:: DATASET ::
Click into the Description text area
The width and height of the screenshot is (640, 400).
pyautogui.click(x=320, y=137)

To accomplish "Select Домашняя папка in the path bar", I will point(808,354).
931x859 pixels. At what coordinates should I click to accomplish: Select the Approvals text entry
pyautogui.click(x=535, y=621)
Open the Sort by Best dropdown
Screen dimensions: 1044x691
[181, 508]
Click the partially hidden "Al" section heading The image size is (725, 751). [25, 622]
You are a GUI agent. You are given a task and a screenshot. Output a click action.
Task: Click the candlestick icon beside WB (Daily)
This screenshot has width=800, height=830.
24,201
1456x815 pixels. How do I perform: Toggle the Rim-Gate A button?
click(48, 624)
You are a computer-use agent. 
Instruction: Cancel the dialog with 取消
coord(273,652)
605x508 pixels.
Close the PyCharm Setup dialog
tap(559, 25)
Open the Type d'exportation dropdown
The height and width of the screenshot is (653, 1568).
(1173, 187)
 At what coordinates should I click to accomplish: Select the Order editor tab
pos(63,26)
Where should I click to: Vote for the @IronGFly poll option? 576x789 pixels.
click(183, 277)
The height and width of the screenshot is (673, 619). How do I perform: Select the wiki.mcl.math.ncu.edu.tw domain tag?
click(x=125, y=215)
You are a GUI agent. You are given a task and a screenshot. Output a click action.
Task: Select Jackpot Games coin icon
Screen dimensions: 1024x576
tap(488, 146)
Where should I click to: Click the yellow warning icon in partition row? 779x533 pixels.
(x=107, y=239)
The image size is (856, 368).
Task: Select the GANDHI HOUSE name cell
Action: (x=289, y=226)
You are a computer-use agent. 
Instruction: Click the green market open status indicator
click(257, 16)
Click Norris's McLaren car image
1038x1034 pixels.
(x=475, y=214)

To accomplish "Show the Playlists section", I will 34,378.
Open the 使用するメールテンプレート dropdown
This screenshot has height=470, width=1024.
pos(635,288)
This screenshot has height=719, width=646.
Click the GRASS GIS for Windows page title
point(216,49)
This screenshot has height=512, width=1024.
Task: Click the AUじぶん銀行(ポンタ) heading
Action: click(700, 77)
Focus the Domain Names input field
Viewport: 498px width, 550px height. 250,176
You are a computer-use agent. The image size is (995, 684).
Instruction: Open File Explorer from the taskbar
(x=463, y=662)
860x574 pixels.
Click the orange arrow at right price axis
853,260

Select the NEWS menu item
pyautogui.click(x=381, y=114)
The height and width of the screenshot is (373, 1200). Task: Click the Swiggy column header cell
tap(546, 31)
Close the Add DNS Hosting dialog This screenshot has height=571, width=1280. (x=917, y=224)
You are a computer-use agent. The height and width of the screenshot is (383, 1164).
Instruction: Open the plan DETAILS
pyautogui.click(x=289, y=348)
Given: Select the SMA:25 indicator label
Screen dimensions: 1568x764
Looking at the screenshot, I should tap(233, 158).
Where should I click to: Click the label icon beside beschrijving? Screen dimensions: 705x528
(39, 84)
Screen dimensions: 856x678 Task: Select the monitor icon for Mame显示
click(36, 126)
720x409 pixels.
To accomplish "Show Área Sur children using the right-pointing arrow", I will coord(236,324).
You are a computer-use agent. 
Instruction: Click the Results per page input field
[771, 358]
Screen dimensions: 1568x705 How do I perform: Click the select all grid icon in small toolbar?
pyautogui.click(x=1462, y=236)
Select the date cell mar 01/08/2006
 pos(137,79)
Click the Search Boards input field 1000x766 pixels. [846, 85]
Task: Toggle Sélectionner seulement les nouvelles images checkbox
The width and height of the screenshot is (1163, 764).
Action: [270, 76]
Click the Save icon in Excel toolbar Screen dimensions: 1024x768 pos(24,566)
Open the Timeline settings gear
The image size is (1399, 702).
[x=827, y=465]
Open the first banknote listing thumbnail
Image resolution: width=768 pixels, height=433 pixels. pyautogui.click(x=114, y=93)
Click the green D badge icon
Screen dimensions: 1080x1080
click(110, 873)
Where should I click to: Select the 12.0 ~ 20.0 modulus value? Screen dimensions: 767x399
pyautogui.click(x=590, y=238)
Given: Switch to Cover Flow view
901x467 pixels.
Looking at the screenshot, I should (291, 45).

:: ABOUT THIS EXERCISE ::
Your task is to reproduce the records in full, without any alteration.

:: SOLUTION ::
Click into the Description text area
The width and height of the screenshot is (640, 400).
pyautogui.click(x=320, y=137)

To accomplish "Select Домашняя папка in the path bar", I will point(808,354).
931x859 pixels. At what coordinates should I click to accomplish: Select the Approvals text entry
pyautogui.click(x=535, y=621)
Open the Sort by Best dropdown
Screen dimensions: 1044x691
[181, 508]
Click the partially hidden "Al" section heading The image size is (725, 751). [25, 622]
You are a GUI agent. You are given a task and a screenshot. Output a click action.
Task: Click the candlestick icon beside WB (Daily)
This screenshot has width=800, height=830.
24,201
1456x815 pixels. How do I perform: Toggle the Rim-Gate A button?
click(48, 624)
You are a computer-use agent. 
Instruction: Cancel the dialog with 取消
coord(273,652)
605x508 pixels.
Close the PyCharm Setup dialog
tap(559, 25)
Open the Type d'exportation dropdown
The height and width of the screenshot is (653, 1568).
(1173, 187)
 At what coordinates should I click to accomplish: Select the Order editor tab
pos(63,26)
Where should I click to: Vote for the @IronGFly poll option? 576x789 pixels.
click(183, 277)
The height and width of the screenshot is (673, 619). How do I perform: Select the wiki.mcl.math.ncu.edu.tw domain tag?
click(x=125, y=215)
You are a GUI agent. You are given a task and a screenshot. Output a click action.
Task: Select Jackpot Games coin icon
Screen dimensions: 1024x576
tap(488, 146)
Where should I click to: Click the yellow warning icon in partition row? 779x533 pixels.
(x=107, y=239)
The image size is (856, 368).
Task: Select the GANDHI HOUSE name cell
Action: (x=289, y=226)
You are a computer-use agent. 
Instruction: Click the green market open status indicator
click(257, 16)
Click Norris's McLaren car image
1038x1034 pixels.
(x=475, y=214)

To accomplish "Show the Playlists section", I will 34,378.
Open the 使用するメールテンプレート dropdown
This screenshot has height=470, width=1024.
pos(635,288)
This screenshot has height=719, width=646.
Click the GRASS GIS for Windows page title
point(216,49)
This screenshot has height=512, width=1024.
Task: Click the AUじぶん銀行(ポンタ) heading
Action: click(700, 77)
Focus the Domain Names input field
Viewport: 498px width, 550px height. 250,176
You are a computer-use agent. The image size is (995, 684).
Instruction: Open File Explorer from the taskbar
(x=463, y=662)
860x574 pixels.
Click the orange arrow at right price axis
853,260

Select the NEWS menu item
pyautogui.click(x=381, y=114)
The height and width of the screenshot is (373, 1200). Task: Click the Swiggy column header cell
tap(546, 31)
Close the Add DNS Hosting dialog This screenshot has height=571, width=1280. (x=917, y=224)
You are a computer-use agent. The height and width of the screenshot is (383, 1164).
Instruction: Open the plan DETAILS
pyautogui.click(x=289, y=348)
Given: Select the SMA:25 indicator label
Screen dimensions: 1568x764
Looking at the screenshot, I should tap(233, 158).
Where should I click to: Click the label icon beside beschrijving? Screen dimensions: 705x528
(39, 84)
Screen dimensions: 856x678 Task: Select the monitor icon for Mame显示
click(36, 126)
720x409 pixels.
To accomplish "Show Área Sur children using the right-pointing arrow", I will coord(236,324).
You are a computer-use agent. 
Instruction: Click the Results per page input field
[771, 358]
Screen dimensions: 1568x705 How do I perform: Click the select all grid icon in small toolbar?
pyautogui.click(x=1462, y=236)
Select the date cell mar 01/08/2006
 pos(137,79)
Click the Search Boards input field 1000x766 pixels. [846, 85]
Task: Toggle Sélectionner seulement les nouvelles images checkbox
The width and height of the screenshot is (1163, 764).
Action: [270, 76]
Click the Save icon in Excel toolbar Screen dimensions: 1024x768 pos(24,566)
Open the Timeline settings gear
The image size is (1399, 702).
[x=827, y=465]
Open the first banknote listing thumbnail
Image resolution: width=768 pixels, height=433 pixels. pyautogui.click(x=114, y=93)
Click the green D badge icon
Screen dimensions: 1080x1080
click(110, 873)
Where should I click to: Select the 12.0 ~ 20.0 modulus value? Screen dimensions: 767x399
pyautogui.click(x=590, y=238)
Given: Switch to Cover Flow view
901x467 pixels.
Looking at the screenshot, I should (291, 45).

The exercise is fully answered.